Неподалеку, в прибрежном камыше, захлопала крыльями птица. Корней поднял с берега плоскую гальку, размахнувшись, кинул туда.
Вода в озере была теплая. Корней присел на борт лодки, вымыл руки, затем, не торопясь, разделся, сложил одежду на лавочку и, размявшись, пошел на глубину. Метрах в ста от берега он перевернулся на спину, вытянулся, радуясь отдыху и прохладе. Справа проплыл еле видимый в отблеске воды островок из прошлогодних камышей, а на нем темные бугорки спящих чаек. Корней хлопнул в ладоши. Чайки испуганно взлетели, начали кружиться и тревожно кричать.
Натешившись, он выплыл обратно к лодкам, но домой не вернулся, а поднялся косогором к соседнему переулку.
Впереди, возле притаившихся бурьянов, шел на завод в ночную смену Яков Кравчун.

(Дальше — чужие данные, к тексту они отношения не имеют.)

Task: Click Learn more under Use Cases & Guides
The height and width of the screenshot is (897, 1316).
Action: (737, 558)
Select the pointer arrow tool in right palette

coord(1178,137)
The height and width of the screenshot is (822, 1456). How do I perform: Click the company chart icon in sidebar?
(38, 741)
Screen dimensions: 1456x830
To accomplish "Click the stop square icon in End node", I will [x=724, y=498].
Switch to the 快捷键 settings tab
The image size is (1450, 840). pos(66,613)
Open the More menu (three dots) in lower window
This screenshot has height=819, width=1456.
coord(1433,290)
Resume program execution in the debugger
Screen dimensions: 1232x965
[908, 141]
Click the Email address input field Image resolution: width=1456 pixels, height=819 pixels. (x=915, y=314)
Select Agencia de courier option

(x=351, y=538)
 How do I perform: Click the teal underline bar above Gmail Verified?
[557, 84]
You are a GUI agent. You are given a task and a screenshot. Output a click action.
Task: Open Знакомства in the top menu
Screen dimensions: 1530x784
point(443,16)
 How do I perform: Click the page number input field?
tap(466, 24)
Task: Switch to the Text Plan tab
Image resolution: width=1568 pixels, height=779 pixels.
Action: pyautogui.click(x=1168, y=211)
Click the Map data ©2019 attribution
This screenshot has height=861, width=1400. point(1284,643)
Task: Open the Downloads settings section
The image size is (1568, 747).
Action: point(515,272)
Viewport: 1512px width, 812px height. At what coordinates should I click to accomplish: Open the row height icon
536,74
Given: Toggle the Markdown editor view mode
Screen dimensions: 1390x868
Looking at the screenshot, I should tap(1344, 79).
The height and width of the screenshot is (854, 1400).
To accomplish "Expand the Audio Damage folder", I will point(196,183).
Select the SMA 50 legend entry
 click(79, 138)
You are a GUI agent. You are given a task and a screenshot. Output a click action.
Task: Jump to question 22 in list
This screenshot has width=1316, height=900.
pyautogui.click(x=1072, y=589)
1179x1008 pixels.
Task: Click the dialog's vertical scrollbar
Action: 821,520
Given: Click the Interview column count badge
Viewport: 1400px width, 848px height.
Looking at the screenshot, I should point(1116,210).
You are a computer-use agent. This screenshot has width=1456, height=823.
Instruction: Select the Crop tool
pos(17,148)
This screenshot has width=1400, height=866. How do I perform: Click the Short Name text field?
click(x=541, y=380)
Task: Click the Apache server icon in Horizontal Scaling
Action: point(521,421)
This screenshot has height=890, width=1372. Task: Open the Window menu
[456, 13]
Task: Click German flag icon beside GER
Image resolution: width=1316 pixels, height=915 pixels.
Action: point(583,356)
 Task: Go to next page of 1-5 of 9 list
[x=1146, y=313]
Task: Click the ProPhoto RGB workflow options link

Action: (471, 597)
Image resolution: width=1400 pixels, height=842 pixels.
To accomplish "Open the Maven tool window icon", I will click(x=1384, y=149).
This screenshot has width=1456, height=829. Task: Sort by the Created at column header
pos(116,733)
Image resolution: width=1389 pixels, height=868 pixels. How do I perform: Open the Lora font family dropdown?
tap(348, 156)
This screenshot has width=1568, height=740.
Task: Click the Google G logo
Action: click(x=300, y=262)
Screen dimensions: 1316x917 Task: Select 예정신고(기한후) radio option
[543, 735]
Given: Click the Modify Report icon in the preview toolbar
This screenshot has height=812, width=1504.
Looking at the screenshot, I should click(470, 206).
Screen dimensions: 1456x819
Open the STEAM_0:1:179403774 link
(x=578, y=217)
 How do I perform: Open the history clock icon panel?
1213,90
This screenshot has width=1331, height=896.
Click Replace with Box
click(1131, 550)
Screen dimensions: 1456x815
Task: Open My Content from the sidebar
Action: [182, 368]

Корней сразу узнал его по легкой пружинящей походке с упором на носки и лихо заломленной фуражке. Окликнул.
Яков остановился, дожидаясь.
— Вот как! Это ты, Корней?
— Это я!
— Уехал и голоса не подал. Хоть бы по старой дружбе письмишко черкнул.
— Ты ведь тоже не удосужился.
— И то верно!..
— Не забыл еще прошлогодней ссоры?
— Э, разве то была ссора? — досадливо отмахнулся Яков. — Ведь я не виноват: собрание назначал завком, меня это собрание выбрало председателем, не мог же я отказаться. Ты заслуживал промывки с песком. Так и терпел бы, не рыпался.
— Я не обязан отчитываться ни перед кем.
— Странно. Жил и работал в коллективе, а не обязан! Кроме того, тебя просили обучить новичков. Люди приехали бог знает откуда, первый раз увидели кирпичное производство, и кто же должен был их обучать, как не мы? А может, ты хотел деньги получать за каждого обученного? Никто из мастеров не брал, а ты неужели взял бы?